TASK REQUIREMENTS:
1: In the passage on Columbus, how many crewmen did Columbus leave at the fort he called Navidad?
2: Translate this sentence from the passage on Columbus into Spanish: "Columbus ranks among the most intrepid and versatile men of any epoch."
*** SELECTED PASSAGE ***
In 1968, Congress saw Christopher Columbus as a man who overcame major obstacles with great determination. They established a new holiday as a symbol of mankind courageously challenging the unknown. We do not celebrate his birthday, but an event that unified the globe.
Columbus ranks among the most intrepid and versatile men of any epoch. He was continually confronted by conspiracies in his ranks and the challenge of dealing humanely with the indigenous peoples. He gave equal importance to expanding Christianity as he did to trade. With this in mind, he ordered Frey Ramón Pané to learn the native language and mythologies. Pané produced a detailed study for Columbus in 1494. This was not the act of a man bent on genocide.
His first setback was the wreck of the Santa Maria on Hispaniola on Christmas Day in 1492. Leaving 39 crewmen at a fort he called Navidad with the goodwill of the local chieftain, Columbus sailed back to Spain. When he returned on his second voyage, all his men were dead. Because his mission was not of conquest, Columbus continued his policy of trade and fair dealings with the indigenous people. He exacted no retribution.
*** End of SELECTED PASSAGE ***
*** DATA ***
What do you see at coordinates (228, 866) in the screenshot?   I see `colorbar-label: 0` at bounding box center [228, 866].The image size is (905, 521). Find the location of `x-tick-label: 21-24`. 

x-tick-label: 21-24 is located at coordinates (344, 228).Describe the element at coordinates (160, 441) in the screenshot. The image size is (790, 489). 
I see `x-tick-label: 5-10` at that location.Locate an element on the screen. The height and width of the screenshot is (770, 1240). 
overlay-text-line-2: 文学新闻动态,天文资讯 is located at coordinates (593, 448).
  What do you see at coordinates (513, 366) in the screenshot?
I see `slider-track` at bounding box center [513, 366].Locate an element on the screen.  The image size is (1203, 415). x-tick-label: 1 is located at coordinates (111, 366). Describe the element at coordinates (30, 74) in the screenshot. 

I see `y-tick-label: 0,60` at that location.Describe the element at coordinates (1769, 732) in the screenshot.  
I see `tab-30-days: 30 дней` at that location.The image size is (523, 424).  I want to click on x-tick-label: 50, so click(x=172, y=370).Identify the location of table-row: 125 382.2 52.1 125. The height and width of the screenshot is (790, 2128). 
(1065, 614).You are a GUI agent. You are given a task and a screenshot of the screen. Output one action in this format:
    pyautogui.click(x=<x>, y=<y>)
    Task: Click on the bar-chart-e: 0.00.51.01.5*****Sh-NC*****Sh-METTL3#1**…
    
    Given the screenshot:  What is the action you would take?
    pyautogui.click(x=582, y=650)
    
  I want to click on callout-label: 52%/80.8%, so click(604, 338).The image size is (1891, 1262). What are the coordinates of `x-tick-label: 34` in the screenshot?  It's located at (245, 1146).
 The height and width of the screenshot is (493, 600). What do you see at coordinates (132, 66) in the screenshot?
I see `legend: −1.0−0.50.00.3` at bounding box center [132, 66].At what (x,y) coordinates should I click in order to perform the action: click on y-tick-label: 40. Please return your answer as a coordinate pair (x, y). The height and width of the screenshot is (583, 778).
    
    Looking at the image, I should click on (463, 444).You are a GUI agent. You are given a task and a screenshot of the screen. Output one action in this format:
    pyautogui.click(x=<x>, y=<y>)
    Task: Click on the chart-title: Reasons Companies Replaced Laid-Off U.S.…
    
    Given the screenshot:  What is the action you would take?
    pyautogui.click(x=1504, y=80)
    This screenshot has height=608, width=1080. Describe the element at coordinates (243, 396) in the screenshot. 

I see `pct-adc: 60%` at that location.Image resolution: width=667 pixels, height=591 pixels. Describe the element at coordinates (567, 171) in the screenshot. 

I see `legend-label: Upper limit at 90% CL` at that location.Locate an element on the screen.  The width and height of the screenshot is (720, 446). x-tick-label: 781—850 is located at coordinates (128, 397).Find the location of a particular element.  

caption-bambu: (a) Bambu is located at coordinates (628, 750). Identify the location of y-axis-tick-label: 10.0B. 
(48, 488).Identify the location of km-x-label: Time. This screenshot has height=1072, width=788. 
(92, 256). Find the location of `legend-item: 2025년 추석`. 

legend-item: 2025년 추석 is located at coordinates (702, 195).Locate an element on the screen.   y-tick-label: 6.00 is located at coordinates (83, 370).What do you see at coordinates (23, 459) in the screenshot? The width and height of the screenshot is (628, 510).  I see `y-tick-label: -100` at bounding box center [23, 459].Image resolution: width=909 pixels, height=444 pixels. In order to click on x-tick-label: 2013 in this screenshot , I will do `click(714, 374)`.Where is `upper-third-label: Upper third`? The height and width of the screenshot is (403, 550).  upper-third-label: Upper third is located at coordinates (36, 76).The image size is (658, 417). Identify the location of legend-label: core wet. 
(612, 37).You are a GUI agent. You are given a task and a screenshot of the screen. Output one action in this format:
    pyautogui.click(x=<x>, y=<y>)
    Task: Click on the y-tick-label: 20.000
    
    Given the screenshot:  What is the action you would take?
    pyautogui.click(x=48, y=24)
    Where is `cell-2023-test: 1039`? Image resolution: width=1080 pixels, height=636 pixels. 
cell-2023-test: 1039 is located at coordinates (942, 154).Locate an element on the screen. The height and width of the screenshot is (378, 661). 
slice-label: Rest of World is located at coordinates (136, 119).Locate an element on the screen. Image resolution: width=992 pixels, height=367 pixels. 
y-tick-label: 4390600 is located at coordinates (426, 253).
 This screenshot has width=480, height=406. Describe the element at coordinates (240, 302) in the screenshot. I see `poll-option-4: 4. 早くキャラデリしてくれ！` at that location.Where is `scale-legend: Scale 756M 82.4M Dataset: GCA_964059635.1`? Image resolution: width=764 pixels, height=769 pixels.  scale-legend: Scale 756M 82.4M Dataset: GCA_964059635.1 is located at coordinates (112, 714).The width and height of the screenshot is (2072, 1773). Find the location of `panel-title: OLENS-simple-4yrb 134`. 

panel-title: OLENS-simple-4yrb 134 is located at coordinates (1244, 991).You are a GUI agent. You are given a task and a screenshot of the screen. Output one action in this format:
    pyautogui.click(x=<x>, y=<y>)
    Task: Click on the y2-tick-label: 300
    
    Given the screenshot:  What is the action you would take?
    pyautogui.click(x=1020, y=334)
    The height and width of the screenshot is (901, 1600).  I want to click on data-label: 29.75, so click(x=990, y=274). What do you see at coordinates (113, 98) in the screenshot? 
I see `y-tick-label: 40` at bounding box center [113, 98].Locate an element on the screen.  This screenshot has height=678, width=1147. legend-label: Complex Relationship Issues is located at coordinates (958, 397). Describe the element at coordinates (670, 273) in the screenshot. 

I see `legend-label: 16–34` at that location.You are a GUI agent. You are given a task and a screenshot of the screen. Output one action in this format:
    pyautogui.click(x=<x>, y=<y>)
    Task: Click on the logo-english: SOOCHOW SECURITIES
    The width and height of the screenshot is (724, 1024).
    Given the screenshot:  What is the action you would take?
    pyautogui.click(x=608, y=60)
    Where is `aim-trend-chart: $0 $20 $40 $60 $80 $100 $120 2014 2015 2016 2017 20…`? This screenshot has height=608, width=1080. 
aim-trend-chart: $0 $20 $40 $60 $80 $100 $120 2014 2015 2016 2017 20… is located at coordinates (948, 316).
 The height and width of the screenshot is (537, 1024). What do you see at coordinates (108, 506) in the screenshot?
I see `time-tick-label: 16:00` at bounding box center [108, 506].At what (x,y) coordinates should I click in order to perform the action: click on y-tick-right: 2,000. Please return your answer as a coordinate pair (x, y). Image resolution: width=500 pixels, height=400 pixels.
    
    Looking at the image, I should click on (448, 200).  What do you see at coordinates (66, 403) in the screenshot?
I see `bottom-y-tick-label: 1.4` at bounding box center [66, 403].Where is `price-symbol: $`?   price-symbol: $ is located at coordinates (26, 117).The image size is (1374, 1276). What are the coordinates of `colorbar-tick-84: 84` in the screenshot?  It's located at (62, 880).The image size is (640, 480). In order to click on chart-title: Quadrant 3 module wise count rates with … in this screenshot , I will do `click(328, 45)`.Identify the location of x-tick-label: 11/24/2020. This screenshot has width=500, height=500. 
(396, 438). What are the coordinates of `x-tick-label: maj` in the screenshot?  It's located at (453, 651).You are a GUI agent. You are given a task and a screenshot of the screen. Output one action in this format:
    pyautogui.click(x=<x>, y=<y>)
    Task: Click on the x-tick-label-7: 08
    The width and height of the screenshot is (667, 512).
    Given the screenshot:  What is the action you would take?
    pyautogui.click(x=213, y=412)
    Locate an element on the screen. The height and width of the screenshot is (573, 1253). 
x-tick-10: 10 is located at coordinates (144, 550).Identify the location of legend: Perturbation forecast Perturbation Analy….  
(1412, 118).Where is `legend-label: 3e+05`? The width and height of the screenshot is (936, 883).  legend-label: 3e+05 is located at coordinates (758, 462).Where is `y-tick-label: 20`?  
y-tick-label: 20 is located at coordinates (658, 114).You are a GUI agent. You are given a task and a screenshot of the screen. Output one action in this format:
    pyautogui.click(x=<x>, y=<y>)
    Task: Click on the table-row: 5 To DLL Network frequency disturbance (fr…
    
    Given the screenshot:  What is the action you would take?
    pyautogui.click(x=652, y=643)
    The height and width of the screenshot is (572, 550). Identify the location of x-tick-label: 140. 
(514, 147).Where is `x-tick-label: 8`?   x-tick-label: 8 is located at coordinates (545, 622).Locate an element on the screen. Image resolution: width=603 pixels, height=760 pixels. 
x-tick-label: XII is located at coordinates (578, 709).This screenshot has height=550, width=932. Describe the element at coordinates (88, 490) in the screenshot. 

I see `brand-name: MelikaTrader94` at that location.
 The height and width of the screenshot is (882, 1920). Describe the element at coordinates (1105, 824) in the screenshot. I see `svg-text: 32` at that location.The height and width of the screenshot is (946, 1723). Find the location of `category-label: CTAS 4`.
*** End of DATA ***
PER-TASK ANSWERS:
1: 39

2: Colón figura entre los hombres más intrépidos y versátiles de cualquier época.